CVS Health’s stock has surged over 45% this year, outperforming rivals Walgreens and UnitedHealth Group. The company’s shares plummeted last year due to higher-than-expected medical costs in its insurance unit, but analysts are now optimistic about its ability to navigate the challenge moving forward.
The upbeat quarterly results may signal brighter days ahead for CVS, with investors convinced that the company is starting to turn itself around. Analysts such as Michael Cherny and Brian Tanquilut have upgraded the stock, citing improved performance in the insurance unit and cost-cutting measures.
CVS has taken steps to right-size its Medicare Advantage plans for 2025, including increasing copays and premiums, which will help reduce expenses tied to those benefits.

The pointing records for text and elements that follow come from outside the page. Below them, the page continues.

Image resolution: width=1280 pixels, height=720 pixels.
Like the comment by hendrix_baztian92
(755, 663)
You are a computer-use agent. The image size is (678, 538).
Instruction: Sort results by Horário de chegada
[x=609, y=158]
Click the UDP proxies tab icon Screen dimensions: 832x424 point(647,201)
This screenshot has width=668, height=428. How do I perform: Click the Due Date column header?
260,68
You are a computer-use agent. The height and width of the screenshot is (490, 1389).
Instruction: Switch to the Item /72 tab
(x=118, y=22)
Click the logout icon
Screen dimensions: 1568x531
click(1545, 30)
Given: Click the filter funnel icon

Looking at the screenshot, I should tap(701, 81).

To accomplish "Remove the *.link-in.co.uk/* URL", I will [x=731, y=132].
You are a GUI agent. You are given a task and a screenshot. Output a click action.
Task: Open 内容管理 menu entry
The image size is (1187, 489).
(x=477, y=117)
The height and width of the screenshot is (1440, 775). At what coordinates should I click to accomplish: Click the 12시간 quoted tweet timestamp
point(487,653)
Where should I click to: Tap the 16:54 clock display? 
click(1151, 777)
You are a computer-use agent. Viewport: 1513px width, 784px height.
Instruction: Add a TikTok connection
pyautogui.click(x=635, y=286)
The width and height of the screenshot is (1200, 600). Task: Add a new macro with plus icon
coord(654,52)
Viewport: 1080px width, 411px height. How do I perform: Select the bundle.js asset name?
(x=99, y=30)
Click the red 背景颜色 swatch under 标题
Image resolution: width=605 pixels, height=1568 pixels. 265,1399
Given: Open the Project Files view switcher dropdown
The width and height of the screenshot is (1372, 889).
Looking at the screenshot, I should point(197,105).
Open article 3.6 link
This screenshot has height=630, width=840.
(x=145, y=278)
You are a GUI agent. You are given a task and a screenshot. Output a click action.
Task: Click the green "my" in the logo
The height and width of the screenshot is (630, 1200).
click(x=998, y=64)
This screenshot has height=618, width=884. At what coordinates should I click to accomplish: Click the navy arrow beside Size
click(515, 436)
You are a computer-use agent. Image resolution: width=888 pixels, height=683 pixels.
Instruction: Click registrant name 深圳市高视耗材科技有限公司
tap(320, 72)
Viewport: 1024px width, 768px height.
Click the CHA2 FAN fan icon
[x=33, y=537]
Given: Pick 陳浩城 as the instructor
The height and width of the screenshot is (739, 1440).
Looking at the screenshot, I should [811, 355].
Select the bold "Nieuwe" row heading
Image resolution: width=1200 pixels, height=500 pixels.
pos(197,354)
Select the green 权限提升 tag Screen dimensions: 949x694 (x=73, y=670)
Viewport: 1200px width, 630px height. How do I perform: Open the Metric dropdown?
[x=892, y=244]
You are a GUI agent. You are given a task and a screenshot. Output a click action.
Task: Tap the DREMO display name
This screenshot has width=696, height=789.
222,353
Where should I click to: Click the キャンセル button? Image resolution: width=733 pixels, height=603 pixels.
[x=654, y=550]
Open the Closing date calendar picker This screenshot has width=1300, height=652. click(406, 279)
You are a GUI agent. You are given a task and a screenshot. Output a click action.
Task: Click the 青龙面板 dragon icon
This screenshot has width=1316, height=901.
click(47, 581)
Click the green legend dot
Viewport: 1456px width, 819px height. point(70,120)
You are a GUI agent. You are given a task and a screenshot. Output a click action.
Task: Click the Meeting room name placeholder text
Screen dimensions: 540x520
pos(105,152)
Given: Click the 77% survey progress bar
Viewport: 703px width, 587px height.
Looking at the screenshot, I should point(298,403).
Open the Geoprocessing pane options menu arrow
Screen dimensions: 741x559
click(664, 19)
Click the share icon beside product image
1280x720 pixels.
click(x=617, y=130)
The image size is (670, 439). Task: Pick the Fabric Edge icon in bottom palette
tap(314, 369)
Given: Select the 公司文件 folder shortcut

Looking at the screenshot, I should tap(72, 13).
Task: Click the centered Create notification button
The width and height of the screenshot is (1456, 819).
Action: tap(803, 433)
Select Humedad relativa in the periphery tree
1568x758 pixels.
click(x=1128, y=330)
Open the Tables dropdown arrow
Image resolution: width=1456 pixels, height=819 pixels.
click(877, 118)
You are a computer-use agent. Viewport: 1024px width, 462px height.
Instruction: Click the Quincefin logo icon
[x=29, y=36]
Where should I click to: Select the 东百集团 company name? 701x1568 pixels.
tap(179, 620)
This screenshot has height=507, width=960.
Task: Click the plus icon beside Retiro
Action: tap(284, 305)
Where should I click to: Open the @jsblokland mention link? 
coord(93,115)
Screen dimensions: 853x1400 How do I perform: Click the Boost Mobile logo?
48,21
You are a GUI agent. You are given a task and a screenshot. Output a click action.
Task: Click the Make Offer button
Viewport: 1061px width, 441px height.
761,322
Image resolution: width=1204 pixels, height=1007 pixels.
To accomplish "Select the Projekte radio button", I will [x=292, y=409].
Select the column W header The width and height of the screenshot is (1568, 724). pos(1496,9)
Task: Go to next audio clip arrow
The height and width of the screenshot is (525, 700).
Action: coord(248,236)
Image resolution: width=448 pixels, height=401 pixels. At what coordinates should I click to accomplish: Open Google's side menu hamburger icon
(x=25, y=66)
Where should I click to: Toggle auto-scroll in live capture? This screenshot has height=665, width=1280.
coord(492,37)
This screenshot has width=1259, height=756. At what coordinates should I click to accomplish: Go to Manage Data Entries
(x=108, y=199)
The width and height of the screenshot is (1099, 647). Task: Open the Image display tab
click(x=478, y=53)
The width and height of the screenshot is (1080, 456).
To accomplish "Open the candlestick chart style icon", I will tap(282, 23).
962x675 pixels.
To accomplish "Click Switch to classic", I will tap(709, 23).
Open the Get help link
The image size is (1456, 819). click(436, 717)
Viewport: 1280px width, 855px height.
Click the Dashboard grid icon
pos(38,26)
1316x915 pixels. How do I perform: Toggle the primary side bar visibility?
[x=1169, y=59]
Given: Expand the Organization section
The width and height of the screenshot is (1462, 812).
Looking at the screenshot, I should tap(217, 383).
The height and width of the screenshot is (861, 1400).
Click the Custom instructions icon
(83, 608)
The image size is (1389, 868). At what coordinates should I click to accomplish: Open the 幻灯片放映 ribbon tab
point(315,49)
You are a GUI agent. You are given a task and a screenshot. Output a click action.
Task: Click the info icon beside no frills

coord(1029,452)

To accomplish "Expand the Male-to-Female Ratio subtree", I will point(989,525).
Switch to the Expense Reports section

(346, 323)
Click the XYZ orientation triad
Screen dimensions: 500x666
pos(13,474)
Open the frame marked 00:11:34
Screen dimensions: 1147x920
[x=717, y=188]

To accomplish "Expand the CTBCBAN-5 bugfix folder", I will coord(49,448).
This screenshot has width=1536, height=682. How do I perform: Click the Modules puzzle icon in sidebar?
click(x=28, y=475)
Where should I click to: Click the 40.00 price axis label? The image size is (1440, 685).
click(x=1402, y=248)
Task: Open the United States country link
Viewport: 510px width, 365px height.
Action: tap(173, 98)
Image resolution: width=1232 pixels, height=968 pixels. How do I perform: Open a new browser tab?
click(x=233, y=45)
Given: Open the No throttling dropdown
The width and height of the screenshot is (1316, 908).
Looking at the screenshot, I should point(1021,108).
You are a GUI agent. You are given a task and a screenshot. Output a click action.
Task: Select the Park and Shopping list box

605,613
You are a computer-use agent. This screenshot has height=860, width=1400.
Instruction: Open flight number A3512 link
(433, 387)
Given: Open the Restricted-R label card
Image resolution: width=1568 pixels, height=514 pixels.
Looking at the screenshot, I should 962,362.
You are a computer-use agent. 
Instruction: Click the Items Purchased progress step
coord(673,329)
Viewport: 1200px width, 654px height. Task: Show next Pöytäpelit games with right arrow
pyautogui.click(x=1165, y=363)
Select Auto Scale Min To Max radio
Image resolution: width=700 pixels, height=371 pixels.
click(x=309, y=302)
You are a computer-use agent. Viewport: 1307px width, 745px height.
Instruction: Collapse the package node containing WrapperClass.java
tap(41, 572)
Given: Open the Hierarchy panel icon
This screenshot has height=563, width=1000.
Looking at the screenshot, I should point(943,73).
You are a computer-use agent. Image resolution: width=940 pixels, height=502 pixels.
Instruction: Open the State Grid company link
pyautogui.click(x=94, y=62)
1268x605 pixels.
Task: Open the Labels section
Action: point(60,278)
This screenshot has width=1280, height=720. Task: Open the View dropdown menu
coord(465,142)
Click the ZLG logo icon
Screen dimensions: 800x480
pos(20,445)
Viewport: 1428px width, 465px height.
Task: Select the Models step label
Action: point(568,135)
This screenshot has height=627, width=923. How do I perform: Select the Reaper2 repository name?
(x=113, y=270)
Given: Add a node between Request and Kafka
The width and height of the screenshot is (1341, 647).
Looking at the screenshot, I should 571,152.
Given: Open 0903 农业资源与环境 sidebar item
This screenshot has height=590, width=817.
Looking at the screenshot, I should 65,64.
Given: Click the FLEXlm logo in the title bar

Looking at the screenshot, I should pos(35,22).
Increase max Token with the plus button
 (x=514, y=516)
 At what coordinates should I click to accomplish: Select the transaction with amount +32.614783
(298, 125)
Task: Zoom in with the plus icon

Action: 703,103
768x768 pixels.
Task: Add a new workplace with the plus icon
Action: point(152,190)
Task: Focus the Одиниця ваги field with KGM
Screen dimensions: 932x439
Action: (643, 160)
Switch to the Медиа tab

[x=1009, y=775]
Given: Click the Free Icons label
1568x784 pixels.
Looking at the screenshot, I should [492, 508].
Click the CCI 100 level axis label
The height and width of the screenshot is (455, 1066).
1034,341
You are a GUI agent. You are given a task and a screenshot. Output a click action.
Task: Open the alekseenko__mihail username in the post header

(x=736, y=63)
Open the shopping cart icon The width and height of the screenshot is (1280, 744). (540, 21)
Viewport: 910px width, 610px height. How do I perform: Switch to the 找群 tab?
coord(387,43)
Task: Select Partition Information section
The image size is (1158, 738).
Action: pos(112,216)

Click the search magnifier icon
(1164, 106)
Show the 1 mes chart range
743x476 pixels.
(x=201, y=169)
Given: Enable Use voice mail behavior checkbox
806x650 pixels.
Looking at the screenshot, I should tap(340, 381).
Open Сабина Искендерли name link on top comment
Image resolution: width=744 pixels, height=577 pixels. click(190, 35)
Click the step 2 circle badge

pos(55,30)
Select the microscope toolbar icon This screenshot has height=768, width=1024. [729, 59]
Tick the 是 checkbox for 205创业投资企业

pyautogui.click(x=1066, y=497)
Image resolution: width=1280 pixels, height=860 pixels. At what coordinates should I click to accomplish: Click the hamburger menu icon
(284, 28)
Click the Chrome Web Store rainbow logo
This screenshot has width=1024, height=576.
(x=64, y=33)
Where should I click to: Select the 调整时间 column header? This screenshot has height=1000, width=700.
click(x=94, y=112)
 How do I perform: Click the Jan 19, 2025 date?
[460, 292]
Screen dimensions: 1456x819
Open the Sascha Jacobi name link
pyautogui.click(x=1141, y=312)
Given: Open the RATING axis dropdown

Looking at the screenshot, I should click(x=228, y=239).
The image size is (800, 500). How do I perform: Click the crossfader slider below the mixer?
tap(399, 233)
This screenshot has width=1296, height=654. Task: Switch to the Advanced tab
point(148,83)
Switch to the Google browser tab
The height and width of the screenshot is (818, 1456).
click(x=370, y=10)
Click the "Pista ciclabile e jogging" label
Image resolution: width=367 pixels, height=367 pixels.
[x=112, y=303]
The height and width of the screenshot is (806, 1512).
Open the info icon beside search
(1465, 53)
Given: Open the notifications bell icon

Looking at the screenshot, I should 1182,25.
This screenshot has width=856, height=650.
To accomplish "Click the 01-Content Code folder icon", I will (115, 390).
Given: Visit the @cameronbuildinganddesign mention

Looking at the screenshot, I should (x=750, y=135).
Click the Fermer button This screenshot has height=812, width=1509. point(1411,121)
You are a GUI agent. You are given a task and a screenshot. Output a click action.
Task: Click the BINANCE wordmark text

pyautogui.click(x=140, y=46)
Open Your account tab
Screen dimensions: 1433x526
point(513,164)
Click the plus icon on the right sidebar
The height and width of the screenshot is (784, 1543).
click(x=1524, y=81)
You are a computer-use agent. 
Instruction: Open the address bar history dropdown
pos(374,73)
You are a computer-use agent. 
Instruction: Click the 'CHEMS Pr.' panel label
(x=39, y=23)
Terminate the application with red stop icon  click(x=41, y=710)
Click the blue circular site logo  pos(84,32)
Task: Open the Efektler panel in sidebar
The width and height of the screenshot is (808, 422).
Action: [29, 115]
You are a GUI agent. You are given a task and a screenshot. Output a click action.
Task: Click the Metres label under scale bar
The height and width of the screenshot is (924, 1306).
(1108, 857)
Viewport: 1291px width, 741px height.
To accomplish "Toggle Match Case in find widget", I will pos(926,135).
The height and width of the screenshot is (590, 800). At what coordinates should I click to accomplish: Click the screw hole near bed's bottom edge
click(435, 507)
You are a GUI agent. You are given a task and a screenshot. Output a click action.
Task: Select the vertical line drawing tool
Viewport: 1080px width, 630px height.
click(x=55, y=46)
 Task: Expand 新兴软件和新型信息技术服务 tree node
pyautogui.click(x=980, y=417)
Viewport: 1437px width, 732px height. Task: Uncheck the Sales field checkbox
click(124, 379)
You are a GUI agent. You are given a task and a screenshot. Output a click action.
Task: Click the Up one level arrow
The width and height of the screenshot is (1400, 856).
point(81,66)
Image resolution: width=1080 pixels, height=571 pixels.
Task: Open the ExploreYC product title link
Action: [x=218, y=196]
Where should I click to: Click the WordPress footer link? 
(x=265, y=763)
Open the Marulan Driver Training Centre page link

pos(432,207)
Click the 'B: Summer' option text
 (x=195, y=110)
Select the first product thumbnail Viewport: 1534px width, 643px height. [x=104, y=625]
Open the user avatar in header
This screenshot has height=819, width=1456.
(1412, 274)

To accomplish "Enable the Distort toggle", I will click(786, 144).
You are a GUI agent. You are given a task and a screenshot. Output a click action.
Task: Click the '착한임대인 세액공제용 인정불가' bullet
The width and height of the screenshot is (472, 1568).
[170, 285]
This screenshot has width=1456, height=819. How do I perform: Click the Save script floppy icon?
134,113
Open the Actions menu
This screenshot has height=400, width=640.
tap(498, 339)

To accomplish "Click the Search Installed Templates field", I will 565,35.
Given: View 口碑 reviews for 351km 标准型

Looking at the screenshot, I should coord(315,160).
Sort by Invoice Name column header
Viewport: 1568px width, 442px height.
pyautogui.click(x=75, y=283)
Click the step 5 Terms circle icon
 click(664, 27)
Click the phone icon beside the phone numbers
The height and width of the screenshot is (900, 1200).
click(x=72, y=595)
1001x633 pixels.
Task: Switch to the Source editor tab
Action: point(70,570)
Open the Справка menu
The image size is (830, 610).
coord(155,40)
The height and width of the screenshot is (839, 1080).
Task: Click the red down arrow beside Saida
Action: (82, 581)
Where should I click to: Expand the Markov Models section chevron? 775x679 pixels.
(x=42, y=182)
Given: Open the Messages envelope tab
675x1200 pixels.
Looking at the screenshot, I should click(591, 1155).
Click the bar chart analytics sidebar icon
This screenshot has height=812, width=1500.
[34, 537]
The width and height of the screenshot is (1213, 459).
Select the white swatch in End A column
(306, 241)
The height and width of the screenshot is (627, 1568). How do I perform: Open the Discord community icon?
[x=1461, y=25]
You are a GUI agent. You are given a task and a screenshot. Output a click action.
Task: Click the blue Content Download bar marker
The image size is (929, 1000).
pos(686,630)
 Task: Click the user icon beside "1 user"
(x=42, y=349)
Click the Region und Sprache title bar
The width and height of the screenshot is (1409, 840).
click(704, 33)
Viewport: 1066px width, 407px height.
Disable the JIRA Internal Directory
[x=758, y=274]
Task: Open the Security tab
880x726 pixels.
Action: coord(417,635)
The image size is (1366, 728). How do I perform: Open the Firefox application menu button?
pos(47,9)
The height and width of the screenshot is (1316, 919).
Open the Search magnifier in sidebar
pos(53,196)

This move is expected to drive away patients who need or want to use certain health benefits, a strategy used by other insurers such as Humana.
The company’s unique position in the market, owning both an insurer and a retail pharmacy chain, has contributed to its outperformance. Caremark, CVS’s pharmacy benefit manager, sits at the intersection of the company’s retail pharmacy operation and Aetna insurer, boosting competitive advantage and driving prescription sales to CVS pharmacies.
Analysts predict that higher medical costs will be baked into CVS’s full-year guidance this year, but they also expect the company to maintain its momentum. With a robust business model and cost-cutting measures in place, CVS is now reaching a point where “all three of its business segments are clicking,” according to Tanquilut.
As the industry navigates higher medical costs, CVS is well-positioned to take advantage of its diversified business model and unique position in the market. With its shares outperforming rivals, investors may be looking to add CVS to their portfolios as a potential long-term growth opportunity.